Start of Records supplied
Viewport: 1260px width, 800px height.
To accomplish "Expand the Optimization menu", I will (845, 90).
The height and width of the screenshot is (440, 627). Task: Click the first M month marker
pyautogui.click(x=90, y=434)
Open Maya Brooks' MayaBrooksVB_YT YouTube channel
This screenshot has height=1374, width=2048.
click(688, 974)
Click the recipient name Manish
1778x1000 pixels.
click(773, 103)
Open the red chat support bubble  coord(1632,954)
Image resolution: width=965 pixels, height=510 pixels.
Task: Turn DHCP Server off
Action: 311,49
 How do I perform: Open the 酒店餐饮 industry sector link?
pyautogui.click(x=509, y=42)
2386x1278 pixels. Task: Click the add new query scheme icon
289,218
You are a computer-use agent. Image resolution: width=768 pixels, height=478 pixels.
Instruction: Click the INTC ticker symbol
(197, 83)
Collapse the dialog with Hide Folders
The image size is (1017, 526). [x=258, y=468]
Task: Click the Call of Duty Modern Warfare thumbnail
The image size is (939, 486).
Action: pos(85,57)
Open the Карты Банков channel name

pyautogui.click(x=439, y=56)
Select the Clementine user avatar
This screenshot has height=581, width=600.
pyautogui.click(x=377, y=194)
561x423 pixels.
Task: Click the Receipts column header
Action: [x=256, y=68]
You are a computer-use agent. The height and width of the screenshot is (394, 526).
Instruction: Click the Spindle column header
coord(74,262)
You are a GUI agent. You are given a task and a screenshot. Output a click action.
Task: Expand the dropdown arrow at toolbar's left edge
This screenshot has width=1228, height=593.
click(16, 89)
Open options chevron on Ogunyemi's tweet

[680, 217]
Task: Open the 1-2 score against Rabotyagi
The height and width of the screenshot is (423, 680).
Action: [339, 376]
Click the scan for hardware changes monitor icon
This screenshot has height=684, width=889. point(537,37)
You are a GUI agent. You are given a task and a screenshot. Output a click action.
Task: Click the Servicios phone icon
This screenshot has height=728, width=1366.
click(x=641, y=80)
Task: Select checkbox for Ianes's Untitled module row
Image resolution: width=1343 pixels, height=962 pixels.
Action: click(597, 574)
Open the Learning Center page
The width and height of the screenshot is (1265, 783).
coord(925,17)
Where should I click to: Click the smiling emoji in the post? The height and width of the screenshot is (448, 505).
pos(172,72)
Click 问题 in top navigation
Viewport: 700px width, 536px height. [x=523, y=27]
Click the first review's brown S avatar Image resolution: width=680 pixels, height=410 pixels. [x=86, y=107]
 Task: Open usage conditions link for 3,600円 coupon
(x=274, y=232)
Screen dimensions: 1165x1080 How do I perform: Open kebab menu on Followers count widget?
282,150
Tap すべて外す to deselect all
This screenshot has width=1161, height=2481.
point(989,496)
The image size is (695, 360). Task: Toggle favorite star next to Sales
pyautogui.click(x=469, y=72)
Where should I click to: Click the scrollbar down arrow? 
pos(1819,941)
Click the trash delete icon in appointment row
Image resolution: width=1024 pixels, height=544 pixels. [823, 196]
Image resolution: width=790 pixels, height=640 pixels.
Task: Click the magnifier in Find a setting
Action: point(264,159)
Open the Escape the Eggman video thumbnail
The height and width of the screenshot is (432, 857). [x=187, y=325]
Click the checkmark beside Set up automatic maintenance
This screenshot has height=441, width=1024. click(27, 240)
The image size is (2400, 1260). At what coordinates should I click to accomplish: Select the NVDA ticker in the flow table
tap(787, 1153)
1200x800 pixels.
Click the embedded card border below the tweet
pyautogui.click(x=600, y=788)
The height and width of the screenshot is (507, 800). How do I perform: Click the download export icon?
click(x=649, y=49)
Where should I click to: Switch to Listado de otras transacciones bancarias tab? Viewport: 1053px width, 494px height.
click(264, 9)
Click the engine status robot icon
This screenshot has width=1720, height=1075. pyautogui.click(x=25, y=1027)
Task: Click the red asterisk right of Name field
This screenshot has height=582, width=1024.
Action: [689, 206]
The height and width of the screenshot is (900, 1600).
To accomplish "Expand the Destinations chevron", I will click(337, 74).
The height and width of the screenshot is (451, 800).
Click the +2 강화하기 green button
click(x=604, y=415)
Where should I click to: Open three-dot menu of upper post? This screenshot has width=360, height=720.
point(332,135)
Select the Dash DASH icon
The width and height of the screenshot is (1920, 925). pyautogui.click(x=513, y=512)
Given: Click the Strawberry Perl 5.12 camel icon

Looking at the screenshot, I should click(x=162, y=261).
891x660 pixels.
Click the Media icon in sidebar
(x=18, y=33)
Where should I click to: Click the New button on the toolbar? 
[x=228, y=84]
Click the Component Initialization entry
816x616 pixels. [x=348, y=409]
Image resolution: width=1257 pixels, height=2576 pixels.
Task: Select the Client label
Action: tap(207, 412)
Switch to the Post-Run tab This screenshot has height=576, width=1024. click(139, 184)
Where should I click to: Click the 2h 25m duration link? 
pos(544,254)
End of Records supplied
Problem to solve:
Repeat the full set of records exactly.

Worked solution:
Viewport: 1260px width, 800px height.
To accomplish "Expand the Optimization menu", I will (845, 90).
The height and width of the screenshot is (440, 627). Task: Click the first M month marker
pyautogui.click(x=90, y=434)
Open Maya Brooks' MayaBrooksVB_YT YouTube channel
This screenshot has height=1374, width=2048.
click(688, 974)
Click the recipient name Manish
1778x1000 pixels.
click(773, 103)
Open the red chat support bubble  coord(1632,954)
Image resolution: width=965 pixels, height=510 pixels.
Task: Turn DHCP Server off
Action: 311,49
 How do I perform: Open the 酒店餐饮 industry sector link?
pyautogui.click(x=509, y=42)
2386x1278 pixels. Task: Click the add new query scheme icon
289,218
You are a computer-use agent. Image resolution: width=768 pixels, height=478 pixels.
Instruction: Click the INTC ticker symbol
(197, 83)
Collapse the dialog with Hide Folders
The image size is (1017, 526). [x=258, y=468]
Task: Click the Call of Duty Modern Warfare thumbnail
The image size is (939, 486).
Action: pos(85,57)
Open the Карты Банков channel name

pyautogui.click(x=439, y=56)
Select the Clementine user avatar
This screenshot has height=581, width=600.
pyautogui.click(x=377, y=194)
561x423 pixels.
Task: Click the Receipts column header
Action: [x=256, y=68]
You are a computer-use agent. The height and width of the screenshot is (394, 526).
Instruction: Click the Spindle column header
coord(74,262)
You are a GUI agent. You are given a task and a screenshot. Output a click action.
Task: Expand the dropdown arrow at toolbar's left edge
This screenshot has width=1228, height=593.
click(16, 89)
Open options chevron on Ogunyemi's tweet

[680, 217]
Task: Open the 1-2 score against Rabotyagi
The height and width of the screenshot is (423, 680).
Action: [339, 376]
Click the scan for hardware changes monitor icon
This screenshot has height=684, width=889. point(537,37)
You are a GUI agent. You are given a task and a screenshot. Output a click action.
Task: Click the Servicios phone icon
This screenshot has height=728, width=1366.
click(x=641, y=80)
Task: Select checkbox for Ianes's Untitled module row
Image resolution: width=1343 pixels, height=962 pixels.
Action: click(597, 574)
Open the Learning Center page
The width and height of the screenshot is (1265, 783).
coord(925,17)
Where should I click to: Click the smiling emoji in the post? The height and width of the screenshot is (448, 505).
pos(172,72)
Click 问题 in top navigation
Viewport: 700px width, 536px height. [x=523, y=27]
Click the first review's brown S avatar Image resolution: width=680 pixels, height=410 pixels. [x=86, y=107]
 Task: Open usage conditions link for 3,600円 coupon
(x=274, y=232)
Screen dimensions: 1165x1080 How do I perform: Open kebab menu on Followers count widget?
282,150
Tap すべて外す to deselect all
This screenshot has width=1161, height=2481.
point(989,496)
The image size is (695, 360). Task: Toggle favorite star next to Sales
pyautogui.click(x=469, y=72)
Where should I click to: Click the scrollbar down arrow? 
pos(1819,941)
Click the trash delete icon in appointment row
Image resolution: width=1024 pixels, height=544 pixels. [823, 196]
Image resolution: width=790 pixels, height=640 pixels.
Task: Click the magnifier in Find a setting
Action: point(264,159)
Open the Escape the Eggman video thumbnail
The height and width of the screenshot is (432, 857). [x=187, y=325]
Click the checkmark beside Set up automatic maintenance
This screenshot has height=441, width=1024. click(27, 240)
The image size is (2400, 1260). At what coordinates should I click to accomplish: Select the NVDA ticker in the flow table
tap(787, 1153)
1200x800 pixels.
Click the embedded card border below the tweet
pyautogui.click(x=600, y=788)
The height and width of the screenshot is (507, 800). How do I perform: Click the download export icon?
click(x=649, y=49)
Where should I click to: Switch to Listado de otras transacciones bancarias tab? Viewport: 1053px width, 494px height.
click(264, 9)
Click the engine status robot icon
This screenshot has width=1720, height=1075. pyautogui.click(x=25, y=1027)
Task: Click the red asterisk right of Name field
This screenshot has height=582, width=1024.
Action: [689, 206]
The height and width of the screenshot is (900, 1600).
To accomplish "Expand the Destinations chevron", I will click(337, 74).
The height and width of the screenshot is (451, 800).
Click the +2 강화하기 green button
click(x=604, y=415)
Where should I click to: Open three-dot menu of upper post? This screenshot has width=360, height=720.
point(332,135)
Select the Dash DASH icon
The width and height of the screenshot is (1920, 925). pyautogui.click(x=513, y=512)
Given: Click the Strawberry Perl 5.12 camel icon

Looking at the screenshot, I should click(x=162, y=261).
891x660 pixels.
Click the Media icon in sidebar
(x=18, y=33)
Where should I click to: Click the New button on the toolbar? 
[x=228, y=84]
Click the Component Initialization entry
816x616 pixels. [x=348, y=409]
Image resolution: width=1257 pixels, height=2576 pixels.
Task: Select the Client label
Action: tap(207, 412)
Switch to the Post-Run tab This screenshot has height=576, width=1024. click(139, 184)
Where should I click to: Click the 2h 25m duration link? 
pos(544,254)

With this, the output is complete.